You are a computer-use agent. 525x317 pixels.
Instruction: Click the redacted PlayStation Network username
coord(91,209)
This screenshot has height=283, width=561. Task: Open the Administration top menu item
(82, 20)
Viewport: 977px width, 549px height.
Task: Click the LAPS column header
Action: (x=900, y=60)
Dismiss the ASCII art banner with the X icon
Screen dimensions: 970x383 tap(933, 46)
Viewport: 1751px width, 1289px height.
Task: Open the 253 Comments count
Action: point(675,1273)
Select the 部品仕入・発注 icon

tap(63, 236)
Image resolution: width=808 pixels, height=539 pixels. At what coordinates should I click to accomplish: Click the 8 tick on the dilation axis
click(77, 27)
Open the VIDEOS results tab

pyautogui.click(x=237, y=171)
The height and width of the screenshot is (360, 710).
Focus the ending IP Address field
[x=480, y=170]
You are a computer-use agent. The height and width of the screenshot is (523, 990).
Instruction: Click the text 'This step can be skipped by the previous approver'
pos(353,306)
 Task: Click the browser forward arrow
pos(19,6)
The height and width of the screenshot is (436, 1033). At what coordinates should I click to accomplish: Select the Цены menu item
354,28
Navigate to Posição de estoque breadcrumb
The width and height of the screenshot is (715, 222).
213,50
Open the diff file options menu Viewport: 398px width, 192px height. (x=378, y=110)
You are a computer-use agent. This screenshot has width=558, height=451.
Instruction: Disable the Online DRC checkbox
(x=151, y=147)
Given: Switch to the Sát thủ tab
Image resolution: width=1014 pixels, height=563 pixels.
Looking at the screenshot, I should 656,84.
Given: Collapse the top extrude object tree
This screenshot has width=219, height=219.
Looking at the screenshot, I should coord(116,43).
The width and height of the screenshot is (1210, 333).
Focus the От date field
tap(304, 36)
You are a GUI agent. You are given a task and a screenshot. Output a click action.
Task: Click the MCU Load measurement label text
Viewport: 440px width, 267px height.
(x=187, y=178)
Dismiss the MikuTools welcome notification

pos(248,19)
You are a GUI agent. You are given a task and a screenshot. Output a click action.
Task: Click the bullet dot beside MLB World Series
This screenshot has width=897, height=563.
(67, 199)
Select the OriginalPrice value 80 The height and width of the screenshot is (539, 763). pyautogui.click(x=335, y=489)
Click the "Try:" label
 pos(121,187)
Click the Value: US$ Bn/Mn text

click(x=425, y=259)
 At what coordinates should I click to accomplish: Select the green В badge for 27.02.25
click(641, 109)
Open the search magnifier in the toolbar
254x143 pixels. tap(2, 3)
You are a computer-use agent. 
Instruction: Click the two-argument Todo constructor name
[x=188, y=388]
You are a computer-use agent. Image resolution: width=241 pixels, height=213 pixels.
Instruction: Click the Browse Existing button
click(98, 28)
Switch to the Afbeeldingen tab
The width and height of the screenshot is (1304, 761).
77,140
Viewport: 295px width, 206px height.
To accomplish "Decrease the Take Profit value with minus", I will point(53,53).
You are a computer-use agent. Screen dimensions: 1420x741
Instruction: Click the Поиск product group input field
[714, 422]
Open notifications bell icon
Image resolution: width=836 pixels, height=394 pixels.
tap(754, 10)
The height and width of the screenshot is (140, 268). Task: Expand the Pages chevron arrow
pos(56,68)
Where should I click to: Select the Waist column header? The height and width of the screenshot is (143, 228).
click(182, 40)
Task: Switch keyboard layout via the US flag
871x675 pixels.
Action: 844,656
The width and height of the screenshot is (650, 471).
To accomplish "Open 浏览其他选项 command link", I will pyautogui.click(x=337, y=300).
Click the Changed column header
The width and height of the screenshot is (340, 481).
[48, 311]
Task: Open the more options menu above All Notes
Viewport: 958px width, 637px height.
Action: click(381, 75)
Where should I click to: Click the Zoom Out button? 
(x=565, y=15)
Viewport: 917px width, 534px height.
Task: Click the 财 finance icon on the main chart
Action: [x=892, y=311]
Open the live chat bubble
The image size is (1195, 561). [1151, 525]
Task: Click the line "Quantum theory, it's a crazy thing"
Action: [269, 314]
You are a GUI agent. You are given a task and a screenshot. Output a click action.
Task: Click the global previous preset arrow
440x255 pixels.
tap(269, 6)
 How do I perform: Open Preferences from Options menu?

## WORK INSTRUCTION
Write the entries out again, exactly and completely.

## SOLUTION FOR THIS TASK
You are a computer-use agent. 525x317 pixels.
Instruction: Click the redacted PlayStation Network username
coord(91,209)
This screenshot has height=283, width=561. Task: Open the Administration top menu item
(82, 20)
Viewport: 977px width, 549px height.
Task: Click the LAPS column header
Action: (x=900, y=60)
Dismiss the ASCII art banner with the X icon
Screen dimensions: 970x383 tap(933, 46)
Viewport: 1751px width, 1289px height.
Task: Open the 253 Comments count
Action: point(675,1273)
Select the 部品仕入・発注 icon

tap(63, 236)
Image resolution: width=808 pixels, height=539 pixels. At what coordinates should I click to accomplish: Click the 8 tick on the dilation axis
click(77, 27)
Open the VIDEOS results tab

pyautogui.click(x=237, y=171)
The height and width of the screenshot is (360, 710).
Focus the ending IP Address field
[x=480, y=170]
You are a computer-use agent. The height and width of the screenshot is (523, 990).
Instruction: Click the text 'This step can be skipped by the previous approver'
pos(353,306)
 Task: Click the browser forward arrow
pos(19,6)
The height and width of the screenshot is (436, 1033). At what coordinates should I click to accomplish: Select the Цены menu item
354,28
Navigate to Posição de estoque breadcrumb
The width and height of the screenshot is (715, 222).
213,50
Open the diff file options menu Viewport: 398px width, 192px height. (x=378, y=110)
You are a computer-use agent. This screenshot has width=558, height=451.
Instruction: Disable the Online DRC checkbox
(x=151, y=147)
Given: Switch to the Sát thủ tab
Image resolution: width=1014 pixels, height=563 pixels.
Looking at the screenshot, I should 656,84.
Given: Collapse the top extrude object tree
This screenshot has width=219, height=219.
Looking at the screenshot, I should coord(116,43).
The width and height of the screenshot is (1210, 333).
Focus the От date field
tap(304, 36)
You are a GUI agent. You are given a task and a screenshot. Output a click action.
Task: Click the MCU Load measurement label text
Viewport: 440px width, 267px height.
(x=187, y=178)
Dismiss the MikuTools welcome notification

pos(248,19)
You are a GUI agent. You are given a task and a screenshot. Output a click action.
Task: Click the bullet dot beside MLB World Series
This screenshot has width=897, height=563.
(67, 199)
Select the OriginalPrice value 80 The height and width of the screenshot is (539, 763). pyautogui.click(x=335, y=489)
Click the "Try:" label
 pos(121,187)
Click the Value: US$ Bn/Mn text

click(x=425, y=259)
 At what coordinates should I click to accomplish: Select the green В badge for 27.02.25
click(641, 109)
Open the search magnifier in the toolbar
254x143 pixels. tap(2, 3)
You are a computer-use agent. 
Instruction: Click the two-argument Todo constructor name
[x=188, y=388]
You are a computer-use agent. Image resolution: width=241 pixels, height=213 pixels.
Instruction: Click the Browse Existing button
click(98, 28)
Switch to the Afbeeldingen tab
The width and height of the screenshot is (1304, 761).
77,140
Viewport: 295px width, 206px height.
To accomplish "Decrease the Take Profit value with minus", I will point(53,53).
You are a computer-use agent. Screen dimensions: 1420x741
Instruction: Click the Поиск product group input field
[714, 422]
Open notifications bell icon
Image resolution: width=836 pixels, height=394 pixels.
tap(754, 10)
The height and width of the screenshot is (140, 268). Task: Expand the Pages chevron arrow
pos(56,68)
Where should I click to: Select the Waist column header? The height and width of the screenshot is (143, 228).
click(182, 40)
Task: Switch keyboard layout via the US flag
871x675 pixels.
Action: 844,656
The width and height of the screenshot is (650, 471).
To accomplish "Open 浏览其他选项 command link", I will pyautogui.click(x=337, y=300).
Click the Changed column header
The width and height of the screenshot is (340, 481).
[48, 311]
Task: Open the more options menu above All Notes
Viewport: 958px width, 637px height.
Action: click(381, 75)
Where should I click to: Click the Zoom Out button? 
(x=565, y=15)
Viewport: 917px width, 534px height.
Task: Click the 财 finance icon on the main chart
Action: [x=892, y=311]
Open the live chat bubble
The image size is (1195, 561). [1151, 525]
Task: Click the line "Quantum theory, it's a crazy thing"
Action: [269, 314]
You are a GUI agent. You are given a task and a screenshot. Output a click action.
Task: Click the global previous preset arrow
440x255 pixels.
tap(269, 6)
 How do I perform: Open Preferences from Options menu?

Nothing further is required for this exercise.